## BEGIN RECORDS FOR THIS TASK

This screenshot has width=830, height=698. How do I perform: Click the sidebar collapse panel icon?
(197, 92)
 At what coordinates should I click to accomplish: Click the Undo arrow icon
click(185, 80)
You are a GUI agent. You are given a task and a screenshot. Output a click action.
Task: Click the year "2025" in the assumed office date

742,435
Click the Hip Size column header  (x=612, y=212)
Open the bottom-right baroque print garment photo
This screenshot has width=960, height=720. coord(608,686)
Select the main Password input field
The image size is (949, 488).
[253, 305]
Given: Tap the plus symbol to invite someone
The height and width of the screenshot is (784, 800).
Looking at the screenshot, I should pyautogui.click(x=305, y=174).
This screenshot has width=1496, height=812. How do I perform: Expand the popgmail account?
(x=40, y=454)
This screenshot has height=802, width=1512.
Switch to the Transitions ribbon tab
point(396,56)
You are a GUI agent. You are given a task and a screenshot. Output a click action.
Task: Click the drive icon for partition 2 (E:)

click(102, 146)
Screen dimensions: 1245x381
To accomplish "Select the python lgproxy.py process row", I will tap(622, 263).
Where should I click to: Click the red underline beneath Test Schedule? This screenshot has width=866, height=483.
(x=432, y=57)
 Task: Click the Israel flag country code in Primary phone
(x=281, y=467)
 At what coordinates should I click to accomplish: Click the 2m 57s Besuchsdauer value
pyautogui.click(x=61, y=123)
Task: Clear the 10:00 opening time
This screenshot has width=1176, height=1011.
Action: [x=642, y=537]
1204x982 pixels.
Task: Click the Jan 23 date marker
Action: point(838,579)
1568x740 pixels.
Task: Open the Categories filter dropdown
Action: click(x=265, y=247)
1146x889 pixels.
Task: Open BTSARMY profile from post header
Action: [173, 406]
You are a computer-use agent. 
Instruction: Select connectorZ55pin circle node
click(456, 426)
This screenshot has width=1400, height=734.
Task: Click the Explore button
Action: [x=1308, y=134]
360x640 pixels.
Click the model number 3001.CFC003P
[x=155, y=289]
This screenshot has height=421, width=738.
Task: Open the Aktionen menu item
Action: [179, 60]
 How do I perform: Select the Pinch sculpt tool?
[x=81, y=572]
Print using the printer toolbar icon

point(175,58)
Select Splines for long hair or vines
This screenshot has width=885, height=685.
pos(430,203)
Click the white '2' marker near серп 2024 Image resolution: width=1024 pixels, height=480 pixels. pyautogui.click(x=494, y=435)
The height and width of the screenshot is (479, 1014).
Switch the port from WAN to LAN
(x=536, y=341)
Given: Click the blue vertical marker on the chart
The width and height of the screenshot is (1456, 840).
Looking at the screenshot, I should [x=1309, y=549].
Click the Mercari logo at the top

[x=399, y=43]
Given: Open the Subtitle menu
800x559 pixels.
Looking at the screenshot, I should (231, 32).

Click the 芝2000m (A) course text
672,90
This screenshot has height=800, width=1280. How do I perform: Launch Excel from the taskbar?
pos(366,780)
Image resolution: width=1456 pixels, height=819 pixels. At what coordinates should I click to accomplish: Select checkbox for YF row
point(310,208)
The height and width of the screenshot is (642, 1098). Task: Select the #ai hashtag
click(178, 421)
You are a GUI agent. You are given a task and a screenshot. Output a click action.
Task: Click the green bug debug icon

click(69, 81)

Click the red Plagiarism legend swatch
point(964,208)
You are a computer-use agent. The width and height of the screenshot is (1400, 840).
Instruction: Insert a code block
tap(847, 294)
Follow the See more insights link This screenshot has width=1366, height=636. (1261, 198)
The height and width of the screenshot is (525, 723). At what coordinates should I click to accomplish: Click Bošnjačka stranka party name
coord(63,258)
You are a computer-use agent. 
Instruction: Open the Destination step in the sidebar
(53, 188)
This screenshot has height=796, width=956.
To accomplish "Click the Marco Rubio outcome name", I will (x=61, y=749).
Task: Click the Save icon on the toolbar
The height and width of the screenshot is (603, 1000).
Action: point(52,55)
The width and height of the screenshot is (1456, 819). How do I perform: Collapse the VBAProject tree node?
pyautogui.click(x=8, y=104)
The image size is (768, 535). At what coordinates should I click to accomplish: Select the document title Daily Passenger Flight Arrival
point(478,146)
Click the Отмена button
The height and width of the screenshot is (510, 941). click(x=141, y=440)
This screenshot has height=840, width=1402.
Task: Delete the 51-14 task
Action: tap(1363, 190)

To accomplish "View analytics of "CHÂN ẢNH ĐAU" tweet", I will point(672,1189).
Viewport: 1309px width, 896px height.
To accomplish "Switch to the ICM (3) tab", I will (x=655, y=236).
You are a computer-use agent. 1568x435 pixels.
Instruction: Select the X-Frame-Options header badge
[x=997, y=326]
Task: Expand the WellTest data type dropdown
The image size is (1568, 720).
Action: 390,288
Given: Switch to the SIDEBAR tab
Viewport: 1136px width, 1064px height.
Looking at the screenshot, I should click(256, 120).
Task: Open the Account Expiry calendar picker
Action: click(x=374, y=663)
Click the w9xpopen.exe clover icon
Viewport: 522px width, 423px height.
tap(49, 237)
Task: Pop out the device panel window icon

## END RECORDS FOR THIS TASK

▶ **SET TASK**
Copy out every row above verbatim, keeping each one unchanged.

▶ **ANSWER TO THE TASK**
This screenshot has width=830, height=698. How do I perform: Click the sidebar collapse panel icon?
(197, 92)
 At what coordinates should I click to accomplish: Click the Undo arrow icon
click(185, 80)
You are a GUI agent. You are given a task and a screenshot. Output a click action.
Task: Click the year "2025" in the assumed office date

742,435
Click the Hip Size column header  (x=612, y=212)
Open the bottom-right baroque print garment photo
This screenshot has width=960, height=720. coord(608,686)
Select the main Password input field
The image size is (949, 488).
[253, 305]
Given: Tap the plus symbol to invite someone
The height and width of the screenshot is (784, 800).
Looking at the screenshot, I should pyautogui.click(x=305, y=174).
This screenshot has width=1496, height=812. How do I perform: Expand the popgmail account?
(x=40, y=454)
This screenshot has height=802, width=1512.
Switch to the Transitions ribbon tab
point(396,56)
You are a GUI agent. You are given a task and a screenshot. Output a click action.
Task: Click the drive icon for partition 2 (E:)

click(102, 146)
Screen dimensions: 1245x381
To accomplish "Select the python lgproxy.py process row", I will tap(622, 263).
Where should I click to: Click the red underline beneath Test Schedule? This screenshot has width=866, height=483.
(x=432, y=57)
 Task: Click the Israel flag country code in Primary phone
(x=281, y=467)
 At what coordinates should I click to accomplish: Click the 2m 57s Besuchsdauer value
pyautogui.click(x=61, y=123)
Task: Clear the 10:00 opening time
This screenshot has width=1176, height=1011.
Action: [x=642, y=537]
1204x982 pixels.
Task: Click the Jan 23 date marker
Action: point(838,579)
1568x740 pixels.
Task: Open the Categories filter dropdown
Action: click(x=265, y=247)
1146x889 pixels.
Task: Open BTSARMY profile from post header
Action: [173, 406]
You are a computer-use agent. 
Instruction: Select connectorZ55pin circle node
click(456, 426)
This screenshot has width=1400, height=734.
Task: Click the Explore button
Action: [x=1308, y=134]
360x640 pixels.
Click the model number 3001.CFC003P
[x=155, y=289]
This screenshot has height=421, width=738.
Task: Open the Aktionen menu item
Action: [179, 60]
 How do I perform: Select the Pinch sculpt tool?
[x=81, y=572]
Print using the printer toolbar icon

point(175,58)
Select Splines for long hair or vines
This screenshot has width=885, height=685.
pos(430,203)
Click the white '2' marker near серп 2024 Image resolution: width=1024 pixels, height=480 pixels. pyautogui.click(x=494, y=435)
The height and width of the screenshot is (479, 1014).
Switch the port from WAN to LAN
(x=536, y=341)
Given: Click the blue vertical marker on the chart
The width and height of the screenshot is (1456, 840).
Looking at the screenshot, I should [x=1309, y=549].
Click the Mercari logo at the top

[x=399, y=43]
Given: Open the Subtitle menu
800x559 pixels.
Looking at the screenshot, I should (231, 32).

Click the 芝2000m (A) course text
672,90
This screenshot has height=800, width=1280. How do I perform: Launch Excel from the taskbar?
pos(366,780)
Image resolution: width=1456 pixels, height=819 pixels. At what coordinates should I click to accomplish: Select checkbox for YF row
point(310,208)
The height and width of the screenshot is (642, 1098). Task: Select the #ai hashtag
click(178, 421)
You are a GUI agent. You are given a task and a screenshot. Output a click action.
Task: Click the green bug debug icon

click(69, 81)

Click the red Plagiarism legend swatch
point(964,208)
You are a computer-use agent. The width and height of the screenshot is (1400, 840).
Instruction: Insert a code block
tap(847, 294)
Follow the See more insights link This screenshot has width=1366, height=636. (1261, 198)
The height and width of the screenshot is (525, 723). At what coordinates should I click to accomplish: Click Bošnjačka stranka party name
coord(63,258)
You are a computer-use agent. 
Instruction: Open the Destination step in the sidebar
(53, 188)
This screenshot has height=796, width=956.
To accomplish "Click the Marco Rubio outcome name", I will (x=61, y=749).
Task: Click the Save icon on the toolbar
The height and width of the screenshot is (603, 1000).
Action: point(52,55)
The width and height of the screenshot is (1456, 819). How do I perform: Collapse the VBAProject tree node?
pyautogui.click(x=8, y=104)
The image size is (768, 535). At what coordinates should I click to accomplish: Select the document title Daily Passenger Flight Arrival
point(478,146)
Click the Отмена button
The height and width of the screenshot is (510, 941). click(x=141, y=440)
This screenshot has height=840, width=1402.
Task: Delete the 51-14 task
Action: tap(1363, 190)

To accomplish "View analytics of "CHÂN ẢNH ĐAU" tweet", I will point(672,1189).
Viewport: 1309px width, 896px height.
To accomplish "Switch to the ICM (3) tab", I will (x=655, y=236).
You are a computer-use agent. 1568x435 pixels.
Instruction: Select the X-Frame-Options header badge
[x=997, y=326]
Task: Expand the WellTest data type dropdown
The image size is (1568, 720).
Action: 390,288
Given: Switch to the SIDEBAR tab
Viewport: 1136px width, 1064px height.
Looking at the screenshot, I should click(256, 120).
Task: Open the Account Expiry calendar picker
Action: click(x=374, y=663)
Click the w9xpopen.exe clover icon
Viewport: 522px width, 423px height.
tap(49, 237)
Task: Pop out the device panel window icon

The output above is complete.